Exercise instructions:
1. Return, word for word, the part of the Natalie Köhle profile that opens with the words containing "Natalie Köhle is" and closes with "Kong Baptist University.".
2. According to the Natalie Köhle profile, in what sense are the articles in Fluid Matter(s) essays? Answer in one to three sentences.
3. List every region or country the Natalie Köhle profile names as a source of case studies in Fluid Matter(s).

++++ Passage for review

Natalie Köhle

Natalie Köhle is a historian of medicine, culture and the body, with a special interest in the comparative history of bodily fluids. She is working on a book about the history of humours in China and their ties to Āyurvedic and Greco-Islamic medical traditions, and on a project on the history of donkey hide gelatine. She is currently a research assistant professor in the Department of History at Hong Kong Baptist University.

Fluid Matter(s) »

Flow and Transformation in the History of the Body

Publication date: 2020
Once upon a time, doctors across Eurasia imagined human beings in ways that strike us today as profoundly strange and alien. For over 2,000 years, they worried anxiously about fluids to which our modern doctors spare hardly a thought (such as sweat, phlegm and qi) and they obsessed over details (such as whether a person’s pores were open or closed) whose meaning and vital importance has now largely faded from memory. Through a series of case studies from Europe, India, China, Mongolia and Japan, Fluid Matter(s) suggests ways to make sense of this strange and dimly remembered past, and urges us to reflect anew on the significance of fluids and flows in the history of medicine. The book also urges us, more generally, to reimagine the way in which we narrate history. The articles here are essays, in the original French sense. They are exploratory trials, experiments to illustrate some of the ways in which digital texts can go beyond the affordances of print. They test visual effects that are inconceivable on a paper page, but that are easily conjured on an electronic screen. Fluid Matter(s) is the first work of its kind: a study that narrates the body’s past in a form that embodies new futures for narrative.

++++++++
++++ Data extract

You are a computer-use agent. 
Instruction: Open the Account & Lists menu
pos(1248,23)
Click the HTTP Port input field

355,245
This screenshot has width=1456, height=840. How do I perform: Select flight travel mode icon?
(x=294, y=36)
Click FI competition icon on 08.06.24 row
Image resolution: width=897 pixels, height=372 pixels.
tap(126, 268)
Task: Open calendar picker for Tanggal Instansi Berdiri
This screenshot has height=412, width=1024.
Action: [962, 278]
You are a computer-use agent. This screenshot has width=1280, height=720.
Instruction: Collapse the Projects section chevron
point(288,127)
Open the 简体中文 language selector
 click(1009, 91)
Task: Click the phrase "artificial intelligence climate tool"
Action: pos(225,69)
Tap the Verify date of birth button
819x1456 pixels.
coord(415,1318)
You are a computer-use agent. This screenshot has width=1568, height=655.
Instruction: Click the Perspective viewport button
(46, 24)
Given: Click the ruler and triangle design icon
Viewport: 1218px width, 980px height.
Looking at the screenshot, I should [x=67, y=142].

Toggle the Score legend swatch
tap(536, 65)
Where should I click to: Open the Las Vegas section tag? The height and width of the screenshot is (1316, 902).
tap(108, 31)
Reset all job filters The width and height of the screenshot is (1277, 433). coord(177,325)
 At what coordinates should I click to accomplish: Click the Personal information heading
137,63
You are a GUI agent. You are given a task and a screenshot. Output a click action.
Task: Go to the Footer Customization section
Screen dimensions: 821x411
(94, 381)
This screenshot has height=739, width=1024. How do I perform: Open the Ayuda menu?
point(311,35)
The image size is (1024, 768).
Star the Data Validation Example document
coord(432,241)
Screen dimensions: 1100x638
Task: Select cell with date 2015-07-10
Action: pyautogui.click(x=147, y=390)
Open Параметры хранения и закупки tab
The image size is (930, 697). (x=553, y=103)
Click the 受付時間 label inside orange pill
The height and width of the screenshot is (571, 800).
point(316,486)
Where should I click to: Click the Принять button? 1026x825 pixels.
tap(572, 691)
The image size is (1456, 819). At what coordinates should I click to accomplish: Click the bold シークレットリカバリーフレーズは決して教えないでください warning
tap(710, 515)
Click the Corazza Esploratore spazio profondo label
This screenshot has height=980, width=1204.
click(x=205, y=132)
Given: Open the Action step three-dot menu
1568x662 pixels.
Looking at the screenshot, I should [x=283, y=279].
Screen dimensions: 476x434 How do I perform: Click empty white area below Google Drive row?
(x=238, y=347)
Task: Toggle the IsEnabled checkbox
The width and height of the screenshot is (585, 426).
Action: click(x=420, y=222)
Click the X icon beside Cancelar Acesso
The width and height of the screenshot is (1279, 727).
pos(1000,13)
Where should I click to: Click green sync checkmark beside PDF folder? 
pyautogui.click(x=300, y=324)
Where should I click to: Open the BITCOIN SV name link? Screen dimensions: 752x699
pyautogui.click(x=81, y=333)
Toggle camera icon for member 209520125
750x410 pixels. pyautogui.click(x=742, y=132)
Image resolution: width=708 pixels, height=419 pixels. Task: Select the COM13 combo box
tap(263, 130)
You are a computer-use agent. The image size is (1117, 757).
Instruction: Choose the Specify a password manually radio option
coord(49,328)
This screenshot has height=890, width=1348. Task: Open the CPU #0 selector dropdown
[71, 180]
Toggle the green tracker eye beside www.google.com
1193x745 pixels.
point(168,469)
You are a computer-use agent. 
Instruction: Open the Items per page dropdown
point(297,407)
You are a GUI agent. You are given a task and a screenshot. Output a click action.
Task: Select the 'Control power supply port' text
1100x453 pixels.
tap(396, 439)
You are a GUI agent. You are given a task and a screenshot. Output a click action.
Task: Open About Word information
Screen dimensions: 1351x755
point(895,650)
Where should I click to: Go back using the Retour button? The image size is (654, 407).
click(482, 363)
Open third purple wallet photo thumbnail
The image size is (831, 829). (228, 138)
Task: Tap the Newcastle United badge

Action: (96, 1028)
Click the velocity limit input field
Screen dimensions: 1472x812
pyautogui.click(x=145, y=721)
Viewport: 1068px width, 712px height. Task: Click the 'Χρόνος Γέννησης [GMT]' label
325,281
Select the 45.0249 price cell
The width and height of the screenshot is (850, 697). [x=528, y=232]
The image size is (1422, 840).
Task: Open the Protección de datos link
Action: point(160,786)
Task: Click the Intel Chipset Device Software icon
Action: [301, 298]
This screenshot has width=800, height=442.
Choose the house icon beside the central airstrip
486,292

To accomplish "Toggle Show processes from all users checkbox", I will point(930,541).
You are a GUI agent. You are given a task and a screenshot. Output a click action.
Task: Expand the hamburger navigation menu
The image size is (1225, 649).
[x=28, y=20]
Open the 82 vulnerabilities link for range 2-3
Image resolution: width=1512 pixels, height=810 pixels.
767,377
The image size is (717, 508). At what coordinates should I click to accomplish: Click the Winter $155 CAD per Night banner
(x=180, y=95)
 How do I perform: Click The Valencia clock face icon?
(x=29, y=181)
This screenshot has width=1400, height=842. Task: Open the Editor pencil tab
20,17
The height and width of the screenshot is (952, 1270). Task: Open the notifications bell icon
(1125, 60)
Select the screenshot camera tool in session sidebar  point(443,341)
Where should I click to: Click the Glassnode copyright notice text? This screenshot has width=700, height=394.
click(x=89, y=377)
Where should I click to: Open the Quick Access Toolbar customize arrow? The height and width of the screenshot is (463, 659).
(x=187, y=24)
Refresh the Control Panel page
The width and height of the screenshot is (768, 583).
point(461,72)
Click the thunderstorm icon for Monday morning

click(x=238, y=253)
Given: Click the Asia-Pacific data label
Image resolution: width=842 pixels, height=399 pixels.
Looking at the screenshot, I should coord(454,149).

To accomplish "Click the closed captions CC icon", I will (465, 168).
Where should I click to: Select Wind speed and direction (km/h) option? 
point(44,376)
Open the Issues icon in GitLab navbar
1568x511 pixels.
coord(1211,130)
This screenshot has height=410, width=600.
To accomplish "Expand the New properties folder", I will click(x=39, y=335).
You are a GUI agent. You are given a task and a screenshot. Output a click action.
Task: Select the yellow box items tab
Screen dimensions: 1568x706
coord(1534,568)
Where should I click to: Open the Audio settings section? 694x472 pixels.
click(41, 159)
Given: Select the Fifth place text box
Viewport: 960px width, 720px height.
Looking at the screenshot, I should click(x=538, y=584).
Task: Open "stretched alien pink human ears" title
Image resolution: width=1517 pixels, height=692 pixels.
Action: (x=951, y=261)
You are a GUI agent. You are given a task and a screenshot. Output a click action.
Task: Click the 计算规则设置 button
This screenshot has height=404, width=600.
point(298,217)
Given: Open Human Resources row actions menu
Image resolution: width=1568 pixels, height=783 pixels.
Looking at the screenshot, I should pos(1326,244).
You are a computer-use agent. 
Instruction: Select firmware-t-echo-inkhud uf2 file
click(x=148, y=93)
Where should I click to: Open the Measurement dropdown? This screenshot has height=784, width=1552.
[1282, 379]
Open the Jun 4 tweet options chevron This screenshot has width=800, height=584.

++++++++

Answers to the exercises:
1.
Natalie Köhle is a historian of medicine, culture and the body, with a special interest in the comparative history of bodily fluids. She is working on a book about the history of humours in China and their ties to Āyurvedic and Greco-Islamic medical traditions, and on a project on the history of donkey hide gelatine. She is currently a research assistant professor in the Department of History at Hong Kong Baptist University.

2. They are essays in the original French sense: exploratory trials. They are experiments showing some of the ways digital texts can go beyond what print allows, testing visual effects that are inconceivable on a paper page but easily conjured on an electronic screen.

3. Europe, India, China, Mongolia, Japan